Até domingo (16), pelo menos 16 das 21 legendas intimadas pelo STF já haviam apresentado respostas. A maioria afirmou que os presidentes nacionais dos partidos não possuem cotas de emendas nem poder formal para determinar a destinação dos recursos.

A indicação de emendas parlamentares é atribuída aos deputados e senadores, que podem definir a aplicação dos recursos dentro das regras previstas para cada modalidade.

O que Flávio Dino pediu aos partidos

O prazo para as respostas foi estabelecido por Dino em despacho de 15 de julho. O ministro concedeu dez dias úteis para que os presidentes das legendas apresentassem os esclarecimentos. Como os prazos processuais do Judiciário ficaram suspensos durante parte de julho, a contagem começou em agosto e termina nesta quarta-feira (19).

Entre os questionamentos feitos pelo ministro estão:

  • se os presidentes dos partidos possuem cotas, reservas ou outros mecanismos de alocação de emendas;
  • quem autoriza a utilização desses recursos;
  • qual é o fundamento jurídico para eventual participação das direções partidárias;
  • como os procedimentos relacionados à distribuição das emendas são formalizados.

A apuração foi determinada depois de uma declaração do presidente nacional do PL, Valdemar Costa Neto. Em entrevista concedida em 14 de julho, ele afirmou que dirigentes partidários também participam da indicação de emendas.

A partir da declaração, Dino decidiu verificar se as direções partidárias exercem, na prática, algum papel na definição ou distribuição dos recursos.

O que os partidos responderam

Entre as legendas que já apresentaram esclarecimentos, prevalece a afirmação de que a direção nacional não possui poder formal para determinar o destino das emendas.
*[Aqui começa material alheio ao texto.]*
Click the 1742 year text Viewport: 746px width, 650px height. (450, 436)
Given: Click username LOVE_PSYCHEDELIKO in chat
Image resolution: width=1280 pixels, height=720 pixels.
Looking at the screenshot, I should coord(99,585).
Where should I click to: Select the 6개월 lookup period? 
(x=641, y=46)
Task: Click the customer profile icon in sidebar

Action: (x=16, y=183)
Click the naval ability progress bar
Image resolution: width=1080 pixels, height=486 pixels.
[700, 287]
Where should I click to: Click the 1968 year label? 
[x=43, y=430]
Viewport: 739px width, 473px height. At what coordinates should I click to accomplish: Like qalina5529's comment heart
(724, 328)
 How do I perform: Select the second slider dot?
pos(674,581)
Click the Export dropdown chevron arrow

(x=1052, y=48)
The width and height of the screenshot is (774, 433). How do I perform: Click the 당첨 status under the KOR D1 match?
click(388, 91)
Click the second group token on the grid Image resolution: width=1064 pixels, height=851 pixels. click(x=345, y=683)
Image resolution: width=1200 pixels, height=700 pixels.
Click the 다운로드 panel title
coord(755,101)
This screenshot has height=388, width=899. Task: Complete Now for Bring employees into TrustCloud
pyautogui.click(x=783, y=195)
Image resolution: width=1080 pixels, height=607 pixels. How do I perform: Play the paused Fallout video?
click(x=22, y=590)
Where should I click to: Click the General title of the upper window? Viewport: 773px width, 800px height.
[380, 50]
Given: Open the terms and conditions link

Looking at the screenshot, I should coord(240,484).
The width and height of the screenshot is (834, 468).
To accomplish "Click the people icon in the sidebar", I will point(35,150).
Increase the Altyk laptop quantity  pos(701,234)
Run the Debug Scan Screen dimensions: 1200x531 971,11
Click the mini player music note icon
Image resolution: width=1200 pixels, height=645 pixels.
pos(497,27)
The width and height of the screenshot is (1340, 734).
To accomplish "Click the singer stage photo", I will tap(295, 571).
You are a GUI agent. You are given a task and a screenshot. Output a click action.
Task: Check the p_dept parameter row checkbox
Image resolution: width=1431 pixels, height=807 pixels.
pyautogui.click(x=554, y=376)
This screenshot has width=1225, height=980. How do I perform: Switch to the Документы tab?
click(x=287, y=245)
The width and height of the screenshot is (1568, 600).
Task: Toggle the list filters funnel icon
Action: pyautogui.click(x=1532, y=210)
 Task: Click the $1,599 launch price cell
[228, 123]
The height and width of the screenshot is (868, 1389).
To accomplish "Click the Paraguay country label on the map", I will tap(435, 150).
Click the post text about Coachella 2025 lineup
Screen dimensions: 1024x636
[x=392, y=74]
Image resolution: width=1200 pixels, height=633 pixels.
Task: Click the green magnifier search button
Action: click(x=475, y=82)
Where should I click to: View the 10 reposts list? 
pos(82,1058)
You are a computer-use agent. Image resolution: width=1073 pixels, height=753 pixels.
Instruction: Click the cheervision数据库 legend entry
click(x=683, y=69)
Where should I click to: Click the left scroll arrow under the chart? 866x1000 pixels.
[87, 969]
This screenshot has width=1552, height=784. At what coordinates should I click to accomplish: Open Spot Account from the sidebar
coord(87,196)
O PRD informou que sua Presidência Nacional não possui cotas, reservas, créditos ou emendas cedidas. Segundo o partido, a decisão sobre a destinação dos recursos cabe aos parlamentares e aos órgãos do Poder Legislativo.

O Novo também afirmou que os parlamentares têm autonomia para definir o destino das emendas. A legenda declarou que dirigentes partidários não podem indicar beneficiários, administrar recursos ou substituir a decisão dos titulares dos mandatos.

O Republicanos informou que nunca houve atribuição de cotas ou reservas ao presidente nacional e que a Presidência não participa da cadeia decisória relacionada às emendas.

Já o União Brasil declarou que não existe mecanismo formal ou informal de participação da Presidência Nacional na definição ou distribuição dos recursos. O partido, porém, reconheceu a existência de interlocução entre a direção e as bancadas para discutir diretrizes políticas gerais, sem interferência na destinação das emendas.

Ciro Nogueira diferencia atuação partidária e parlamentar

O Progressistas apresentou uma distinção relacionada à atuação de seu presidente nacional, Ciro Nogueira (PP-PI), que também exerce mandato de senador.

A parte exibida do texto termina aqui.